終幕 : その感情の名は

「……ここに、いたのか」


 小さな寺の隅、苔むす墓石の前に、私はそっと立った。

 夕暮れの風が、梢をゆらす。頬に触れる空気はどこか乾いていて、それでいて、じんと滲み入るような温度を持っていた。


 静かな場所だった。

 鳥の声も、虫の音もない。ただ、どこからか焙じ茶のような香りがしていた。


「随分と静かになりやがって。
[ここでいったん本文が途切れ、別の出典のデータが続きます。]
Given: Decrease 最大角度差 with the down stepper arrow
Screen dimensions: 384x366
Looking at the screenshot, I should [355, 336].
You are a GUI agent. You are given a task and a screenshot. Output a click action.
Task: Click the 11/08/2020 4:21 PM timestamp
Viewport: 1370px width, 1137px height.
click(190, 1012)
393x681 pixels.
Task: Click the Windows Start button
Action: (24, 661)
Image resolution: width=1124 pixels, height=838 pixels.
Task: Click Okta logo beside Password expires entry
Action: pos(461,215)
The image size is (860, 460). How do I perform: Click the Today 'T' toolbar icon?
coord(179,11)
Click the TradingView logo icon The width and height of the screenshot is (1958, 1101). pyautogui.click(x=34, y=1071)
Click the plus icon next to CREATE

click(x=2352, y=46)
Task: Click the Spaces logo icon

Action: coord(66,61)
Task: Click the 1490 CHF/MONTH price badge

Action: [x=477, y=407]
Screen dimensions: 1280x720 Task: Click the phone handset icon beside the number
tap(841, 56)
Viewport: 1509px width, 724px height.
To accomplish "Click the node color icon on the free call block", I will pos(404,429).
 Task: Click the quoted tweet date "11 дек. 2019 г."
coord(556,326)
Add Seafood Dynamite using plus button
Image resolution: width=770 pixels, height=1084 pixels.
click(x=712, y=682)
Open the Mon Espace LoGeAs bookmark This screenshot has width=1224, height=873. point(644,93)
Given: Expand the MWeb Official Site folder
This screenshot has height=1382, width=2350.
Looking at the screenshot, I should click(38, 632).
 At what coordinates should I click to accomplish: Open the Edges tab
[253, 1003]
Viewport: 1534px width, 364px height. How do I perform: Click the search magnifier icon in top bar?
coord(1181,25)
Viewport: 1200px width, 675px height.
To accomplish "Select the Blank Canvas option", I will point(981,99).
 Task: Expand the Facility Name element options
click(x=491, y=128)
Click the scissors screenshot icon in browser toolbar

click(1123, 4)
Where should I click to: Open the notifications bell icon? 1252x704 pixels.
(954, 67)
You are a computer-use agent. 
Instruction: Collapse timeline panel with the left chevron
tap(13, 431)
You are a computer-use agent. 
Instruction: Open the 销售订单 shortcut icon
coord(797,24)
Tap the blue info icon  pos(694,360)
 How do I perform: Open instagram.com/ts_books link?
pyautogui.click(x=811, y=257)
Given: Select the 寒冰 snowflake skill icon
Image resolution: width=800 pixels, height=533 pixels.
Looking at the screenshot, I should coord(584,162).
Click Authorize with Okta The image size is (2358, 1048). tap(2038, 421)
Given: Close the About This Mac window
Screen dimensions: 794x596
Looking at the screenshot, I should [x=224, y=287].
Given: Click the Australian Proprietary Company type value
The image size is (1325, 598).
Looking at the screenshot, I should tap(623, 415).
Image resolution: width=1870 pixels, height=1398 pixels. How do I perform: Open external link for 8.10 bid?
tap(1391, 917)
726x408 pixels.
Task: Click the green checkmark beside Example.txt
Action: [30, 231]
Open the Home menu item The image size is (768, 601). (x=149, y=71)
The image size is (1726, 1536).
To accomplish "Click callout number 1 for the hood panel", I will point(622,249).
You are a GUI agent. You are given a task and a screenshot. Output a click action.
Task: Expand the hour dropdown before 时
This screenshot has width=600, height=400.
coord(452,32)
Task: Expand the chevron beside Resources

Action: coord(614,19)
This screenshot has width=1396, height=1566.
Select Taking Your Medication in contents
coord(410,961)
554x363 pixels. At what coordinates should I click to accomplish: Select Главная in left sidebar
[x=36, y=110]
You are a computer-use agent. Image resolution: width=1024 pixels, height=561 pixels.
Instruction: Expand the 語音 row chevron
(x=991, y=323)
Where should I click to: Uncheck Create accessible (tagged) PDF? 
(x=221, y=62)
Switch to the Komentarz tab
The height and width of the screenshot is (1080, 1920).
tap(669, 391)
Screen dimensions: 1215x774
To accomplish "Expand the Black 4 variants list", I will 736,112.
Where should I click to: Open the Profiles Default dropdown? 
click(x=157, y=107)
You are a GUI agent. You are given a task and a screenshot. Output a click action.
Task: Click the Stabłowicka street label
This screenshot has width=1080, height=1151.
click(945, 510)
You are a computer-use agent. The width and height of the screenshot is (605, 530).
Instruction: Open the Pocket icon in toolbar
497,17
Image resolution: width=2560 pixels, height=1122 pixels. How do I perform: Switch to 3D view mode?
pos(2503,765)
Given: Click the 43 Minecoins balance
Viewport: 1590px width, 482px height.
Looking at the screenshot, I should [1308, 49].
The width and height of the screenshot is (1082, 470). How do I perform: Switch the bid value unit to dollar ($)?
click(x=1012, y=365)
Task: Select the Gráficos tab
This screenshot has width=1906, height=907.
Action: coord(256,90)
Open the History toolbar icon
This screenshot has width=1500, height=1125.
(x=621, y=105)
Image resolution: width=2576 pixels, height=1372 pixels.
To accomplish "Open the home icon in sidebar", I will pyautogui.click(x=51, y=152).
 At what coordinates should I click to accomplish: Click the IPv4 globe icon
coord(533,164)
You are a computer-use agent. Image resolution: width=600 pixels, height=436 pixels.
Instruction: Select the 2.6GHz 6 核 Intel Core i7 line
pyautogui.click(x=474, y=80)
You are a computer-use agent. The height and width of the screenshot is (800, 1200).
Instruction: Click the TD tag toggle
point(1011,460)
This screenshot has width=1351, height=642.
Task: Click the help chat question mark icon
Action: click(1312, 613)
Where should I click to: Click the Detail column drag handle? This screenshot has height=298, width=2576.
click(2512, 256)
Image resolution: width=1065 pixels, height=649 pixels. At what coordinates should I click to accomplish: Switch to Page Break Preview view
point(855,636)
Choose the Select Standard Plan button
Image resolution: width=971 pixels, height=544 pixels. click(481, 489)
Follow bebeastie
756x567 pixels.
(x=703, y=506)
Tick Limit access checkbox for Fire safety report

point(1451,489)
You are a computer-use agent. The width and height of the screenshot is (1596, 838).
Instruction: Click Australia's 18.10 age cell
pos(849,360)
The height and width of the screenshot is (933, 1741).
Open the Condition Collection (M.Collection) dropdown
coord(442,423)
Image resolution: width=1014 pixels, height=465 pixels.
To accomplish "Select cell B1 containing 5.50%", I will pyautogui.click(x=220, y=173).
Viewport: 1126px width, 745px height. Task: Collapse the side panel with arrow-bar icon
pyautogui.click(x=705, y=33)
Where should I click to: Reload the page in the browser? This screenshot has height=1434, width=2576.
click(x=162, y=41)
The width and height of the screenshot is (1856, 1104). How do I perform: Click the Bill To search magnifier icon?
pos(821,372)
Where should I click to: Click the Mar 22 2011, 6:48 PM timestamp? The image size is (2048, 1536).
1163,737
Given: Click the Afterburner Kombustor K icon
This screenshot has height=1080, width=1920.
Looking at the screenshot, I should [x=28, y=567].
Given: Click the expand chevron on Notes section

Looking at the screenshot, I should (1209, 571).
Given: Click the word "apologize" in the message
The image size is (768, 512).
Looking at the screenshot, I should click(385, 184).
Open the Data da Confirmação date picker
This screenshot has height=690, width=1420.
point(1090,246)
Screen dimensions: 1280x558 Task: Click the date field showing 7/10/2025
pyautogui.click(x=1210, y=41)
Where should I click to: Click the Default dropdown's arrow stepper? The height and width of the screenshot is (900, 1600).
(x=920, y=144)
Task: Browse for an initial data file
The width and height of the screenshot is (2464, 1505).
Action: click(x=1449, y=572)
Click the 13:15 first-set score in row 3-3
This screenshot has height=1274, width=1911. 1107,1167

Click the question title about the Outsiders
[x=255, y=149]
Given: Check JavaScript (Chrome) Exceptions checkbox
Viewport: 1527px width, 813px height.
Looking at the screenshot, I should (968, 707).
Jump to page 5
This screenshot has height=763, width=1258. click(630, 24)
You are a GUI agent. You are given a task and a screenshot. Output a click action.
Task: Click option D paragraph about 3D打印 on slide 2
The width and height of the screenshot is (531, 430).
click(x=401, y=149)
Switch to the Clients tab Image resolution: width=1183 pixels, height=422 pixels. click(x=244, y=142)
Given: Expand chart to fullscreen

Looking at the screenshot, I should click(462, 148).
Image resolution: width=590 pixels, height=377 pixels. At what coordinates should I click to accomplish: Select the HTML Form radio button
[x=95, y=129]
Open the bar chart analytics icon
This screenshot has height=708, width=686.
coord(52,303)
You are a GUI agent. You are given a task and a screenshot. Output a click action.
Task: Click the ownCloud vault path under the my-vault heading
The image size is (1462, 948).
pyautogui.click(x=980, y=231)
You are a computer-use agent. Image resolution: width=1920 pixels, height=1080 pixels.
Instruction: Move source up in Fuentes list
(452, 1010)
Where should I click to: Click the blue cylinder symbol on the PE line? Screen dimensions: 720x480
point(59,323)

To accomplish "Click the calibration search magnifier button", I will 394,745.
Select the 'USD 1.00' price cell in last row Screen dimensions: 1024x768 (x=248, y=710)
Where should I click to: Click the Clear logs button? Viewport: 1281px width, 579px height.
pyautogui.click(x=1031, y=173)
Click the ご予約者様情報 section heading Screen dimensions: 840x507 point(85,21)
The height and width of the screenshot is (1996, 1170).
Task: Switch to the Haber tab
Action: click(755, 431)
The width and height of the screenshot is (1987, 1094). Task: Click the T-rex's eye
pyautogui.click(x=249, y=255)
別嬪な嫁さんと、立派な息子に、可愛い孫まで……悔いなんて、ないだろうな」


 墓前に手向けられた花は萎びていた。

 だが、誰かがつい最近訪ねたように、墓石の下は、どこかあたたかかった。


 私は一升瓶の口をひねり、盃に注ぐ。

 揺れる酒面に空の色が混じる。金色とも銀色ともつかぬそれを、私はぐいと喉へ流し込んだ。


「こないだな、君の孫が来たよ。あの生意気さは、どうやら雪子譲りだ。……君の顔に、似ていないでもなかったな」


 土の上に胡坐をかくと、膝が少しきしんだ。

 ため息交じりに座り込むと、墓石の影が、背中に冷たい。


「まったく……君は、最後まで困った男だったよ。

 あんな火種を残したまま、何も言わずに行っちまって」


 酒の瓶が軽くなる。注ぐたびに、空になっていく。

 それがまるで、自分の中の何かが減っていくように思えた。


「本当、酷い奴だよ、君は」


 ぽたり。

 盃の中に、なにかがひとつ、落ちた。

 風が吹く。けれどそれは、頬の涙を拭うほど優しくはなかった。


「ついに一度も、私の“名”を呼ばなかったな。あれだけ一緒にいたんだ、呼ぶ機会なんていくらでもあっただろうに」


 墓石は、何も言わなかった。

 けれど、言葉のない返事のようなものが、じわりと胸に沁みた。


「次に会うときは、ちゃんと呼んでくれ給へよ。

 ……一度だけでいい。捨てたものだが、その名を」


 立ち上がる。足が、少しだけふらついた。

 それを誤魔化すように、背筋を伸ばす。


 名乗らない方がいい時代もあった。

 その名が、誰かを傷つけるかもしれないと、恐れていた時もあった。


 だからきっと――“想い”なんてものは、巻物の中にしまってしまってよかったのだ。

 視える理と共に、燃え残る過去の全部を、そこに押し込んで。


 けれど、今だけは。


 この場所だけは。


「……どうやら私は、“燃える”程度にゃお前を愛していたらしい」


 背を向ける。墓石は黙ったままだった。

 けれど、歩き出した私の背に、どこか温もりのような風が触れた気がした。


「なんだよ、今さら……待ち続けていた私が、馬鹿みたいじゃないか」


 小さな声。誰も聞いてはいない。

 

 墓前の盃の酒が、風もないのに、小さく揺れていた。

 私は、それを見なかったふりをして、静かに門をあとにした。